Riassumi in due frasi il brano sulla mancata contestazione degli addebiti prima del licenziamento.

→ SEGMENTO DEL DOCUMENTO:
★ ★ ★ ★ ★
La discolpa del lavoratore, per converso, è, in sede di procedimento disciplinare, meramente funzionale ad una eventuale desistenza del datore, il quale, comunque - e ciò va rimarcato -, potrebbe disinteressarsi del tutto dal valutare le ragioni del prestatore, e procedere comunque al licenziamento. Con la conseguenza che la violazione dell'onere di necessaria previa contestazione assume, nell'ambito dell'intera vicenda, un rilievo marginale, poiché inidonea ad intaccare realmente il diritto di difesa.
Proprio al fine di evitare che una violazione di tal fatta potesse, come in passato, condurre, poco plausibilmente, alla sanzione “forte” della reintegra, il legislatore ha disposto, apportando i noti correttivi alla tradizionale versione dell'art. 18 St. Lav. (e come ben si evince dalla attuale previsione del suo comma sesto), che la violazione predetta integri un vizio di taglio secondario, incapace di determinare il ripristino del rapporto nonché rilevante solo sul piano, appunto, procedurale.
In buona sostanza, la tesi secondo cui il mero difetto di previa contestazione degli addebiti determina in ogni caso la ingiustificatezza qualificata, finisce per trascurare il dato letterale della previsione dell'art. 18, comma 6, St. Lav. e, soprattutto - precludendo al datore di formulare gli addebiti con il licenziamento o con la memoria tempestivamente depositata (ma a tale ultimo riguardo v. quanto si dirà infra) -, per disattenderne la ratio. Suona, infatti, eccessivo, sul piano logico, accordare la tutela reintegratoria al lavoratore cui sia stato, ad esempio, intimato il licenziamento motivato, pur in difetto di previa contestazione, a distanza di una ventina di giorni dall'avvenuta conoscenza dell'infrazione.
★ ★ ★ ★ ★
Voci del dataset
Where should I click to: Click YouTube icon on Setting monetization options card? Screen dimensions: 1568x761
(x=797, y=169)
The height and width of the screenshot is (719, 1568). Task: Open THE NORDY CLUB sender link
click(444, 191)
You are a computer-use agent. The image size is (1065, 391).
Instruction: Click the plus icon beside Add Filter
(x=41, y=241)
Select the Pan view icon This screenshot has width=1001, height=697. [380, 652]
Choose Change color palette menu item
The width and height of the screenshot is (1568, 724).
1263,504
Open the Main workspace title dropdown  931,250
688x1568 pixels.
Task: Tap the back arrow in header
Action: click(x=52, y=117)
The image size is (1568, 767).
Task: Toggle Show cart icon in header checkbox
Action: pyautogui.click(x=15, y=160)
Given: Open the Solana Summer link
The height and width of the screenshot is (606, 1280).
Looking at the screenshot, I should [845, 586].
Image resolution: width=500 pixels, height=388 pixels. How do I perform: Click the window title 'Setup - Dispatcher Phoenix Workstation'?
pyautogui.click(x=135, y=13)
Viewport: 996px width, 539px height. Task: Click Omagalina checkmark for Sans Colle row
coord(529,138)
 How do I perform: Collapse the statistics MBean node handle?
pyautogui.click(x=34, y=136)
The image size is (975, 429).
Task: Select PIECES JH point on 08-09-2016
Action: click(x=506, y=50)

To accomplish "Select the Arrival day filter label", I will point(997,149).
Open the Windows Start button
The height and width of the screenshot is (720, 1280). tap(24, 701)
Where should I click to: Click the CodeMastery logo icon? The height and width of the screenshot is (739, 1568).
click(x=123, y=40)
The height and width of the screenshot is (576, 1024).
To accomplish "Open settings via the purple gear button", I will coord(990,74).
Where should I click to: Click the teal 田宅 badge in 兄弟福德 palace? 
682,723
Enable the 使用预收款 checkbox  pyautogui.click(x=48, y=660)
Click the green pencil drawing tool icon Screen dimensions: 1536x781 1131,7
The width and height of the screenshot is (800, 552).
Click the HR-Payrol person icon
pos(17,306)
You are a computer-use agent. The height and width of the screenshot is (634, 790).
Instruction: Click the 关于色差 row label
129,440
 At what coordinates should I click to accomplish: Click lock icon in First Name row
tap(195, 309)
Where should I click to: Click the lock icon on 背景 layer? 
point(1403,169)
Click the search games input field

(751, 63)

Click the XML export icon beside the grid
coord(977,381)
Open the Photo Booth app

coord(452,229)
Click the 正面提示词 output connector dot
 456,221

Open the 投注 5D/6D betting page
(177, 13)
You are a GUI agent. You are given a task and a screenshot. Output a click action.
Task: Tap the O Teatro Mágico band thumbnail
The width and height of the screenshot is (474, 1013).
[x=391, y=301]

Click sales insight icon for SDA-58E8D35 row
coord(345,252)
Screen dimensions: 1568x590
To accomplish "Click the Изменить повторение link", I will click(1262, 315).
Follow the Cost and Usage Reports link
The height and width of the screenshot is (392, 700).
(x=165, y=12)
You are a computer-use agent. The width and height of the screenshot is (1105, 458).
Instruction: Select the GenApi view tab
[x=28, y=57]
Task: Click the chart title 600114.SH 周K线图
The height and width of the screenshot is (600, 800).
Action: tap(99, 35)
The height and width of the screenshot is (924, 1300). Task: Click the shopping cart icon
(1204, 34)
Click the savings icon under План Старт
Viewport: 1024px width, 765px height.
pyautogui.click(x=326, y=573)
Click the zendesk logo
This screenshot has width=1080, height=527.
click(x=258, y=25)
★ ★ ★ ★ ★
→ SOLUZIONE: La discolpa del lavoratore serve solo a un'eventuale desistenza del datore, che potrebbe anche ignorarne le ragioni e licenziare comunque, per cui la violazione dell'onere di previa contestazione ha un rilievo marginale e non intacca realmente il diritto di difesa. Per questo il legislatore, correggendo l'art. 18 St. Lav. (comma 6), ha fatto di tale violazione un vizio secondario e solo procedurale, incapace di determinare il ripristino del rapporto, e la tesi che vi vede sempre un'ingiustificatezza qualificata trascura il dato letterale della norma e ne disattende la ratio.